21:08There's a big difference between those types of permission layers. And then, of course, you have the ability to save a ton of money here. Let's say you have to read a 300 page research report and just get, you know, maybe three fun facts from it or just get a summary.

21:20There's probably no reason, unless it's a really, really, you know, technical report, to use Opus for that, probably not even Sonnet. So delegate that to a haiku sub agent to read everything and then send back just a small summary to your main session. And that's how you have this system where you have your smart boss, which is the Opus model that you talk to on the day to day that just works with a bunch of little haiku agents.

21:40It's gonna save you a lot of money. It's gonna keep things moving faster, and that's the way that you wanna start utilizing these things.

21:46Another way that you can also keep them from getting out of control is you can have a max turns set on these sub agents. So maybe they're starting to do loops of research or they're doing loops of reviewing through a code base. You can say, hey.

21:56Max turns equals 10. Honestly, I don't use this very often because most of my sub agent delegation is research or very specific workflows where it doesn't really I'm not worried about a loop, and I'm keeping my hands on either way. But that is, once again, just another nice lever to pull.

22:11So then after we've seen all these benefits, hopefully, it's starting to become a little bit more clear, but a lot of people might also still wonder, okay. So when do you actually use a subagent? When is it really better to?

22:20So one core question you can think about is, is this about to dump a pile of stuff into my chat that I'll never read again? If that's ever yes, delegate it to a sub agent. If it's no, then maybe you keep it in line.

22:31But there's also some other things to think about too. Right? So let's look at some signals.

22:34If you're about to read a lot of files, do some sub agents. If you're gonna spit out a wall of output, maybe do sub agents.

22:41If it's a job that you keep repeating, build a custom sub agent for it. If it is independent stuff and you can run a ton of things in parallel, like, you know, maybe you have 15 chapters of a book and you want each chapter to be reviewed, and, like, it doesn't have to be in chronological order, all of them can be reviewed at the same time, then that that's parallel.

22:58And then you can go ahead and do those independent jobs. And also if you want, like, an unbiased reviewer, because once again, sub agents can wake up, no context, completely fresh, no memory, and you can get an honest review.

23:09Now you don't need a sub agent if you're just doing a quick edit, if the steps depend on each other. Right? So if it's, like, one, two, three, then four.

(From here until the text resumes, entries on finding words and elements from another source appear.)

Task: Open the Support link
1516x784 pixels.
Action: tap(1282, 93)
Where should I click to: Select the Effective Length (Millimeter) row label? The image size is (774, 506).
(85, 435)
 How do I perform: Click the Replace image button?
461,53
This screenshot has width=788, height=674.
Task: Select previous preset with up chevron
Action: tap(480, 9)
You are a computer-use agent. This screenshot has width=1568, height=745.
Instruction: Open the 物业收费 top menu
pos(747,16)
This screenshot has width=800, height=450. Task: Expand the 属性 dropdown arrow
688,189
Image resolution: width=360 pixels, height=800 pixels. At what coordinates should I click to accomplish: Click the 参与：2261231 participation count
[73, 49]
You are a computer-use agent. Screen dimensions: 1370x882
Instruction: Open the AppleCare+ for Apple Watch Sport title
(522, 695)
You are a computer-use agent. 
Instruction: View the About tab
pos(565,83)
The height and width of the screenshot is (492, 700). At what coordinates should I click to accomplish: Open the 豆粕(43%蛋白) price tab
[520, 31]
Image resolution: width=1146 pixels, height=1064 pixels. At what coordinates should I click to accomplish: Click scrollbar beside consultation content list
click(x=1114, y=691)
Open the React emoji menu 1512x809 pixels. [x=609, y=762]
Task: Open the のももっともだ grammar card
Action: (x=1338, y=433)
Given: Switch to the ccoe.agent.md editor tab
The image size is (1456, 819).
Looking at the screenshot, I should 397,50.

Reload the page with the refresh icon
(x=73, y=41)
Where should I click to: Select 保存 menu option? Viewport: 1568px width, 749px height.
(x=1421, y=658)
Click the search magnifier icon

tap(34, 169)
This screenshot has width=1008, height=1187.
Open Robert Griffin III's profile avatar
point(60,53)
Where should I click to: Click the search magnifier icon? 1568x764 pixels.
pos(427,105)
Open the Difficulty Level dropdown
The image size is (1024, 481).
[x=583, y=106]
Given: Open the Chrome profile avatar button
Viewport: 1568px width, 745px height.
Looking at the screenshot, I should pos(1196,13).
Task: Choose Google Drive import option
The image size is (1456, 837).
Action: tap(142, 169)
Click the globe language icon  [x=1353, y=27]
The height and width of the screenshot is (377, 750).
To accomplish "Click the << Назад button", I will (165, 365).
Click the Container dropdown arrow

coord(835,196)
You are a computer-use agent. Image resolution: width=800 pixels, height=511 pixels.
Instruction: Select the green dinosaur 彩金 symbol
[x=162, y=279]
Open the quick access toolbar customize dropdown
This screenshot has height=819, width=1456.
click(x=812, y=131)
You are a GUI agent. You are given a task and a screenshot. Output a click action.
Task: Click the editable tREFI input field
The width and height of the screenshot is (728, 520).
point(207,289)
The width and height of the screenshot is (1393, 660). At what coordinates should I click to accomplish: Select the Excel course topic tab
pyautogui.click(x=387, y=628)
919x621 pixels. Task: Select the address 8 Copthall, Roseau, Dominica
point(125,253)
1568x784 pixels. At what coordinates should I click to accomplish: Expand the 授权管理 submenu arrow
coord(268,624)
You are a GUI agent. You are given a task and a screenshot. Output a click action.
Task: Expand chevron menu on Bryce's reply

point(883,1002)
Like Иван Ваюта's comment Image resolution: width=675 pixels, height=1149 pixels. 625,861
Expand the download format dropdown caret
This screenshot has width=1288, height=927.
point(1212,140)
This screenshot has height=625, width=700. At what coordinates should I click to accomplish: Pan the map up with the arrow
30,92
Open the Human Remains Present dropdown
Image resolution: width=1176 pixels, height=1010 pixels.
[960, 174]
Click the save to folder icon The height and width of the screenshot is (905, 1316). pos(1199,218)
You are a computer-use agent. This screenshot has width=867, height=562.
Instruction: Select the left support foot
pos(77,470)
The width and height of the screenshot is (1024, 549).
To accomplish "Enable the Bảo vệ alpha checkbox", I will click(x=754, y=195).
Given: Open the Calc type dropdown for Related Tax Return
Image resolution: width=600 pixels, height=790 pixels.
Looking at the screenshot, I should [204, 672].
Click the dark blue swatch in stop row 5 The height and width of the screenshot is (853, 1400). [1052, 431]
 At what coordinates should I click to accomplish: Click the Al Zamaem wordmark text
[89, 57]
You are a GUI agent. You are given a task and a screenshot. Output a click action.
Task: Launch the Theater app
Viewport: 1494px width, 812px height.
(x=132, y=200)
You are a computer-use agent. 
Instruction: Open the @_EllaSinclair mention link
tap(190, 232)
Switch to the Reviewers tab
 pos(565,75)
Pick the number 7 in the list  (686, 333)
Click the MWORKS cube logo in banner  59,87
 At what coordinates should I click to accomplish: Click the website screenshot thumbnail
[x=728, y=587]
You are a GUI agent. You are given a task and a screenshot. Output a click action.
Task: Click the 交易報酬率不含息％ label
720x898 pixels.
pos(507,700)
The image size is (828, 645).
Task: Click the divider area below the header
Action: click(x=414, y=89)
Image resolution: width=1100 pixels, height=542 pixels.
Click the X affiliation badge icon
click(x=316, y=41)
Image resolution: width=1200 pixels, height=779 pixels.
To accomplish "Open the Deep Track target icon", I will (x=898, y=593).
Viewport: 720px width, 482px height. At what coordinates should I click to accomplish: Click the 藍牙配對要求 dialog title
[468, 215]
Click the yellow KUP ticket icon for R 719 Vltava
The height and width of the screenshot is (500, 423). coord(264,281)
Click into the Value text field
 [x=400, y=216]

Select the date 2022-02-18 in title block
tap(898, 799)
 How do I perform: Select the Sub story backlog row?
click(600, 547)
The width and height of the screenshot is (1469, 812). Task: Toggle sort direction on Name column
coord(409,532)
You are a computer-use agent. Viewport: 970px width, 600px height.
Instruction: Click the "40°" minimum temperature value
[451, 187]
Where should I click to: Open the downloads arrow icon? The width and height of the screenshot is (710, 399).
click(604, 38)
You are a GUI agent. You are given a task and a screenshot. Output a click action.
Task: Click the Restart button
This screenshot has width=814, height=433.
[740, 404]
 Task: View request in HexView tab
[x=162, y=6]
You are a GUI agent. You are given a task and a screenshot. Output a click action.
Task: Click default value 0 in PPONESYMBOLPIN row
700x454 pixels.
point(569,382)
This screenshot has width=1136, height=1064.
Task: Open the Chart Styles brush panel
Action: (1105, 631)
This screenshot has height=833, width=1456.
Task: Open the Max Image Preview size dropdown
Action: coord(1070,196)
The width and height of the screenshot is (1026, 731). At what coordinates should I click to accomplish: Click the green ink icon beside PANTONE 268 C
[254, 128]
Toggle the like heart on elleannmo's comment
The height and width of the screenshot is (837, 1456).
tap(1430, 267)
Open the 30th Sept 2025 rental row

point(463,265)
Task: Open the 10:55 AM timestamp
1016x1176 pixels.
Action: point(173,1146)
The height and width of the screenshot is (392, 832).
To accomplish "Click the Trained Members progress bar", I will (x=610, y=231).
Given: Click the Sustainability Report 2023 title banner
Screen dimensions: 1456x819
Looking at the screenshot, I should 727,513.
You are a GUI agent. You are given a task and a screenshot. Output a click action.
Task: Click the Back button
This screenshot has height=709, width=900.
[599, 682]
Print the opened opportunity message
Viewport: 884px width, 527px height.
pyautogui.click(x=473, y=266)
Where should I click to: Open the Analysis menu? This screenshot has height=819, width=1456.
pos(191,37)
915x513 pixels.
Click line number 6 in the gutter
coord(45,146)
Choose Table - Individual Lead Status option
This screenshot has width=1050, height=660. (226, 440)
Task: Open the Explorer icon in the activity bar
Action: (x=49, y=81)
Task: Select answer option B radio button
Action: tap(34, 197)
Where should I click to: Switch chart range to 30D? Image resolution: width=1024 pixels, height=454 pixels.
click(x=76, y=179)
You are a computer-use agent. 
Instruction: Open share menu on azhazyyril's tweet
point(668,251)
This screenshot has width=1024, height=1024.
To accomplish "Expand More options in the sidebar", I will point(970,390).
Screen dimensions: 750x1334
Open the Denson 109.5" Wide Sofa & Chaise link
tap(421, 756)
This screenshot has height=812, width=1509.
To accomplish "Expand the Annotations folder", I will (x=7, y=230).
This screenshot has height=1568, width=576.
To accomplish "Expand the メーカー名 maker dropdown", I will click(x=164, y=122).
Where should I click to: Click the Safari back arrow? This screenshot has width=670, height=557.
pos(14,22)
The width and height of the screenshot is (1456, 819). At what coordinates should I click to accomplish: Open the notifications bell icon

23:16If the agents need to talk to each other, then that's when you would need more of, like, an agent team or a different type of orchestration. I've made a video on agent teams before. They are more expensive than sub agents because they're they're talking and stuff like that, but they share a task list and everything.

23:28Sub agents do not work that way. It's just a one to one relationship between sub agent and main session, not like a one to many.

23:34If you've got five sub agents running, they cannot talk to each other. You would also skip them if you need the sub agent to have, like, the context of the entire conversation or if it needs to ask you a question because you don't get really get to talk to the sub agents.

23:45You know? The main agent is the orchestrator. Now there's also something to think about, which is a fairly newer feature.

23:49It was with with the release of Opus 4.8, which is the dynamic workflows. And what that does is it spins up a workflow that typically delegates to a ton of different sub agents in parallel. So remember the idea is that the main chat is the orchestrator, and you've got a bunch of different sub agents running, whether that's three or whether that's 40.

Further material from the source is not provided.